わかってはいるが、イグレインはあえて黙殺する。
続きの小部屋に入ったイグレインは、壁一面に作りつけられた棚から、小さな薬壺を三つ取り出す。同じような薬壺がいくつも並んでいるが、どれになにが入っているのか、イグレインは正確に覚えている。
取り出した薬壺に入っているのは、三種類の香草だった。乾燥させた葉は縮んでいるが、独特の匂いは残っている。
三種の香草を椀に入れ、沸かした湯を注ぐ。すぐに清涼な芳香が立ち昇った。薄く緑色に染まった香草湯を、葉が入らないように別の杯に注ぎ替える。
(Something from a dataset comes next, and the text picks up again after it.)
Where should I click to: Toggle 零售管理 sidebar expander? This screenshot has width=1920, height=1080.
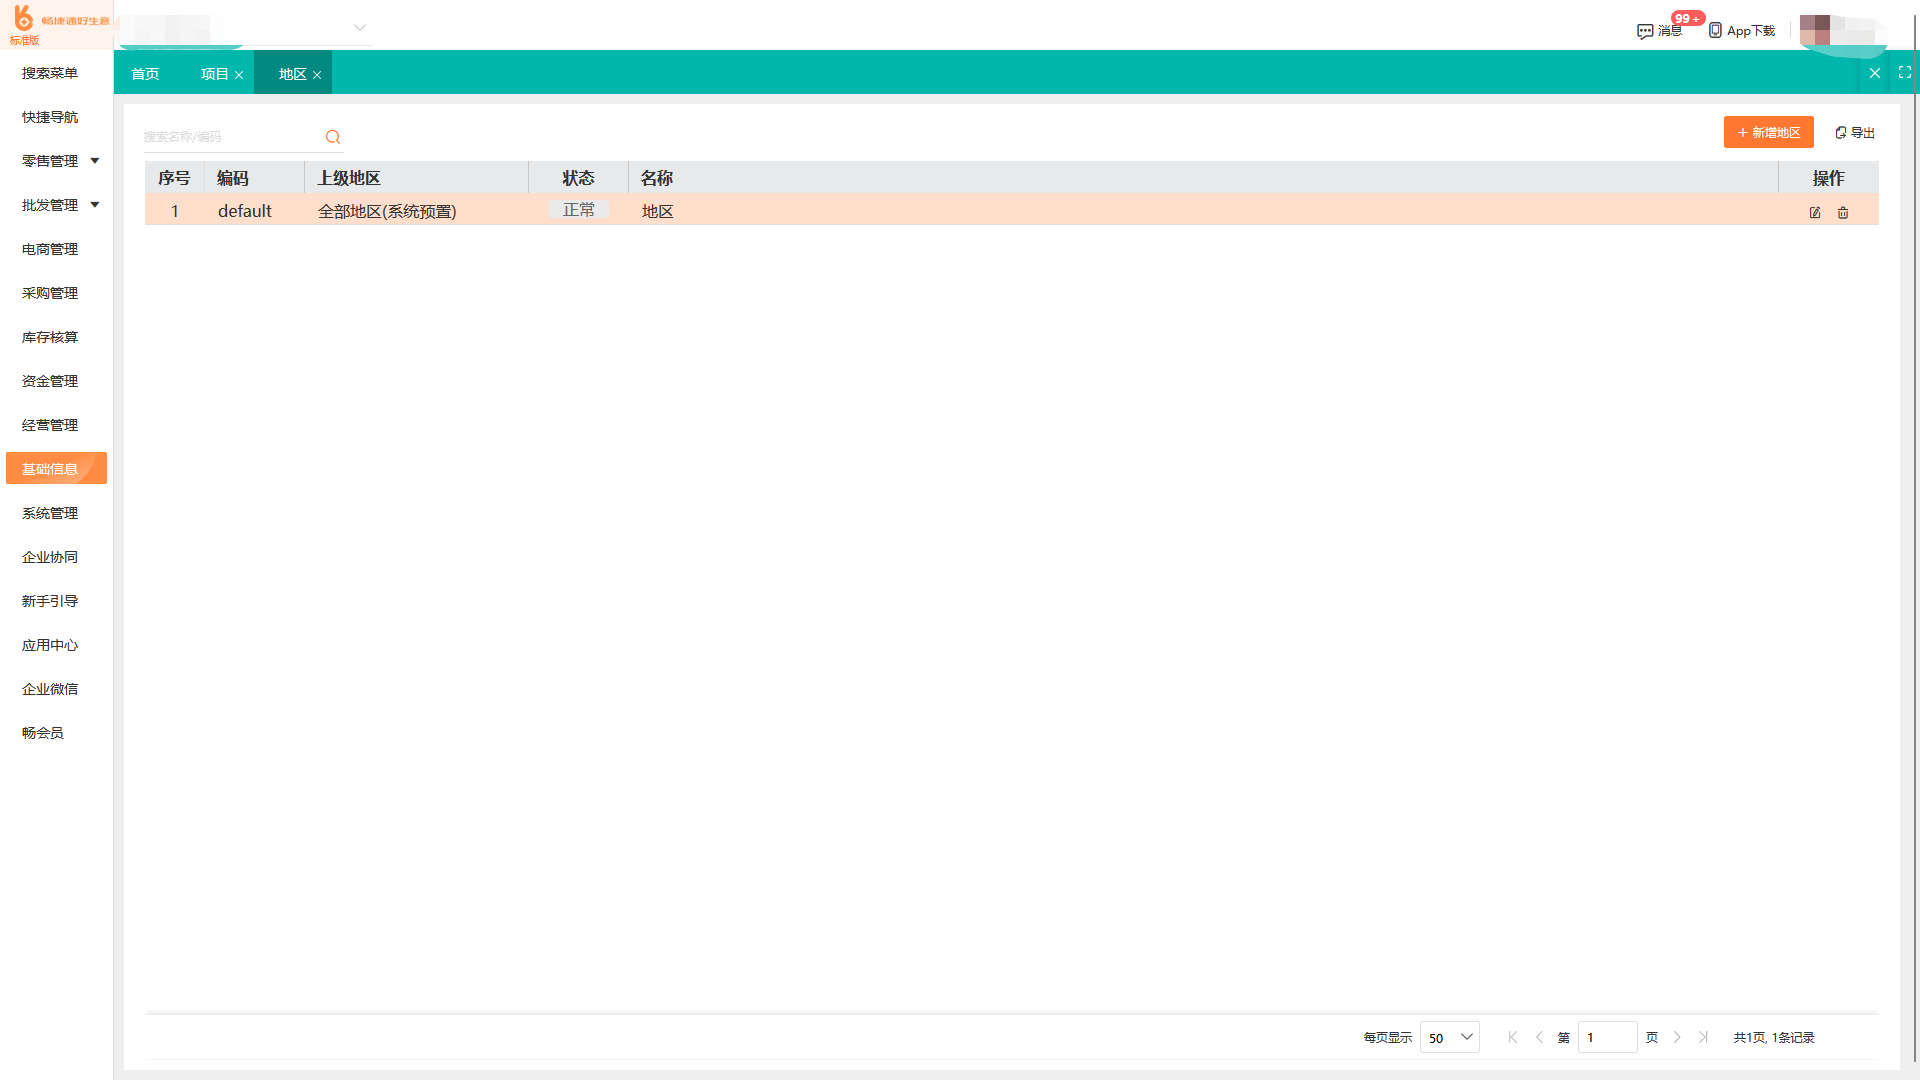(x=95, y=160)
少し冷めた杯を持って部屋に戻ると、彼女の寝台に当然のように横になっていたルシアスが半身起こした。
「――ああ、いい香りだ」
杯を受け取ったルシアスは、爽快な香りを楽しみ、香草湯をひと口飲んで満足そうに息をつく。
「これを飲むと、帰ってきたという気になるな」
「異教徒の悪癖に染まったと、お付きの方々がおっしゃっているのでしょう」
「頭の固い年寄り連中には、この美味さがわからないのさ。異教徒の習慣でも、快いものは快い」
なんの疑いもなく香草湯を味わうルシアスを、いつもながらイグレインは不思議な気持ちで眺める。
「なにか言いたそうだな」
「……前から思っていたことですが、よくためらいもなく口になさいますね。毒が入っているかもしれないとは、お考えにならないのですか」
ルシアスは一瞬、表情を止めた。意外な話を聞いたとでもいうような顔だった。
「おまえが、わたしに一服盛ると?」
確認するや、はじけるように笑い出す。
「そうか、その手があったか。それなら簡単に暗殺されそうだな」
まるで警戒していない様子である。笑われて、イグレインは少し腹立たしくなる。
「わたくしにはそんな度胸はないと、おっしゃるのですね」
「そうではない。……おまえに殺されるなら、なかなか悪くない死に方だと思っただけだ」
笑いを収め、ふいと真顔で見つめ返す。イグレインは視線を逸らした。
「おまえがなにを考えているかは、わからないが」
飲み干した杯を寝台横の小卓に置き、ルシアスは立ち上がる。
「あれから三か月も経とうというのに、おまえがわたしに害意を見せたことは一度もない。それは事実だ」
三か月――ホルタリアの暦の単位。三か月という期間は、イグレインにとっては春から夏へと移った季節だ。
「表面に表さなければ、心にも抱いていないとお思いですか」
「さあ、どうかな」
唇に微妙な笑みを浮かべ、ルシアスは部屋を出て行った。
(――敵の男)
静かに閉められた扉を、イグレインは射抜くように凝視する。
彼女の部族〈清らかな泉〉は、あらゆる生命が生まれ変わる春の始めに滅ぼされた。